Regarding core mental health symptoms, 22.3% of all individuals who reported cannabis use in the past 12 months reported no core mental health symptoms, 47.3% reported one to three symptoms, and 30.4% reported four or more symptoms. Individuals with problematic cannabis use were less likely to report no symptoms compared to those with non-problematic use (12.7% vs. 25.3%; p=0.007) and more likely to report four or more symptoms (40.8% vs. 27.2%; p=0.006).

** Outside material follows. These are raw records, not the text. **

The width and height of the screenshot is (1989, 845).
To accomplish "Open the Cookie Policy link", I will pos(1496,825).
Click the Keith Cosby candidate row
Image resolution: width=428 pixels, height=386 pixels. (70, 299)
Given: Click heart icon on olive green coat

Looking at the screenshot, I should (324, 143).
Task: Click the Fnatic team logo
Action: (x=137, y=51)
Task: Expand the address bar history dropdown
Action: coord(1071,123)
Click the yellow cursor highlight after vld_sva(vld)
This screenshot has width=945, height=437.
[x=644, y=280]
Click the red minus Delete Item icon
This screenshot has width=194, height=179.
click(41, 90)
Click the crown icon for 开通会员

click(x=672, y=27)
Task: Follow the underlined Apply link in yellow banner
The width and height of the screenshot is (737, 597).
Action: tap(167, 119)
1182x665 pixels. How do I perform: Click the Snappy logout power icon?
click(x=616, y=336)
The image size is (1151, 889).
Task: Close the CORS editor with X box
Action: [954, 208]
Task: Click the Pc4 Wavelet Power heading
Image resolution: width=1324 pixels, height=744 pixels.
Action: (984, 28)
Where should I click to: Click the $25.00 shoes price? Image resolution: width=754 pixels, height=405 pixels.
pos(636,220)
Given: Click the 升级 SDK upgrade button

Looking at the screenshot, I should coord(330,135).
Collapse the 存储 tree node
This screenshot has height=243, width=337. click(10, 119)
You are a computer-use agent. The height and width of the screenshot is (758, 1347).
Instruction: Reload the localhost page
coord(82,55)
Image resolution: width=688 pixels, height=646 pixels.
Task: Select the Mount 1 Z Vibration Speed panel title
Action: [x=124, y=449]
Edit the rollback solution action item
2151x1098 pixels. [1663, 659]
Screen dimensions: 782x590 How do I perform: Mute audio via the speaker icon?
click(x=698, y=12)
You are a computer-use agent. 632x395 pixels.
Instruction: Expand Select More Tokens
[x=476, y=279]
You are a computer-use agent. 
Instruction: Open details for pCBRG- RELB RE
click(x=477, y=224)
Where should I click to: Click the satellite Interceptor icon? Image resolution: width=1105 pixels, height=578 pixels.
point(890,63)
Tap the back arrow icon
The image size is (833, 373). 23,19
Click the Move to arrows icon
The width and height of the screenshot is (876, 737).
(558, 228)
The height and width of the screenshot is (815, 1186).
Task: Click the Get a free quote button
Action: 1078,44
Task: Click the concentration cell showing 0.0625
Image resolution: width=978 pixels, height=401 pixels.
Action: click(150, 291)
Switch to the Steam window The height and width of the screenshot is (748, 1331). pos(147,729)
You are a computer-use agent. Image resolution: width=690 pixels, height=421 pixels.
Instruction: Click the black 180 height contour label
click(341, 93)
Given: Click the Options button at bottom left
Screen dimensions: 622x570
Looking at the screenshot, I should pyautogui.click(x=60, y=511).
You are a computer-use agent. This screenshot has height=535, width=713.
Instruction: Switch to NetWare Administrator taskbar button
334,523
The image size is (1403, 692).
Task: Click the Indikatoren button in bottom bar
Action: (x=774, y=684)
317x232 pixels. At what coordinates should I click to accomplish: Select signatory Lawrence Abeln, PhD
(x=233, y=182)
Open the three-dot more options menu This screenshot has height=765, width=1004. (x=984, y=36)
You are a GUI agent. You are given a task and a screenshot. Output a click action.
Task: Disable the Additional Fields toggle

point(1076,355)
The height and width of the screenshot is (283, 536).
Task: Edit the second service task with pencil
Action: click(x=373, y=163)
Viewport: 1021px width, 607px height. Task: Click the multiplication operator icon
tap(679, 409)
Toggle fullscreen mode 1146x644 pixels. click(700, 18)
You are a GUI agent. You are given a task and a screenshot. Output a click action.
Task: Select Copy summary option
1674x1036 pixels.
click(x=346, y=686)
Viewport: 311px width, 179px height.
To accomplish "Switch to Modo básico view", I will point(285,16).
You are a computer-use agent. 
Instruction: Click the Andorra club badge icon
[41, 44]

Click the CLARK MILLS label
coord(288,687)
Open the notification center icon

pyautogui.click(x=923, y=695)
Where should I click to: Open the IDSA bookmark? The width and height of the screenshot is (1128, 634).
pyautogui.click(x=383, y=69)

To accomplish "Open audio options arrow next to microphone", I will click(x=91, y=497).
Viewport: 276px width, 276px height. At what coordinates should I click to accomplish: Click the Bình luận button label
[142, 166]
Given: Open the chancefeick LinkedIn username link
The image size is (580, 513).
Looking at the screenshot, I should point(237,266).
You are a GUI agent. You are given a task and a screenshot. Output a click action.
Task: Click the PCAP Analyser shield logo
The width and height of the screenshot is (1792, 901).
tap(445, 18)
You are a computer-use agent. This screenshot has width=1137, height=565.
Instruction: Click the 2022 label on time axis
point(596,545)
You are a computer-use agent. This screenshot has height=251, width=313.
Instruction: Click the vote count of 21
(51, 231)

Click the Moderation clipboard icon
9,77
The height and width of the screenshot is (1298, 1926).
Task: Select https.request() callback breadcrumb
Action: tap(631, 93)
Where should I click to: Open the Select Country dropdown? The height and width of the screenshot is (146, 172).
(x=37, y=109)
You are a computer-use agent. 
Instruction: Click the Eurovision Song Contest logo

Problematic cannabis use and mental health
The aORs and corresponding 95% CIs are visualized in Fig. 1. All three models were statistically significant according to the design-based Wald F-test (p < 0.001). After controlling for covariates, participants reporting no core mental health symptoms showed a significantly lower chance of problematic cannabis use compared to those with at least one symptom (aOR = 0.41; 95% CI [0.23–0.73]; p=0.006). Participants reporting one to three core mental health symptoms did not differ from those without symptoms in their chance of problematic cannabis use (aOR = 1.11; 95% CI [0.72–1.69]; p=0.713). In contrast, participants reporting four or more core symptoms had a significantly higher chance of problematic cannabis use compared to those without symptoms (aOR = 1.68; 95% CI [1.12–2.53]; p=0.027). Exploratory interaction analyses revealed no statistically significant effect modification by sex (p=0.057) or age group (p=0.553).

Discussion
Summary
Among Germany-residing people who had consumed cannabis in the past-12-month, one in four met the criteria for problematic use. Individuals with problematic use differed from those with non-problematic use across education, consumption patterns, and the problematic use of amphetamines and tobacco. Individuals with problematic cannabis use more often had lower educational attainment, and they also initiated cannabis use at an earlier age more often and reported substantially higher frequencies of use. Almost half of those with problematic use reported consuming cannabis nearly every day. Moreover, they were more likely to engage in current tobacco use and to report problematic amphetamine- and tobacco use. The absence of mental health core symptoms was associated with a reduced chance of problematic cannabis use, whereas the presence of four or more symptoms was associated with a higher chance of problematic cannabis use.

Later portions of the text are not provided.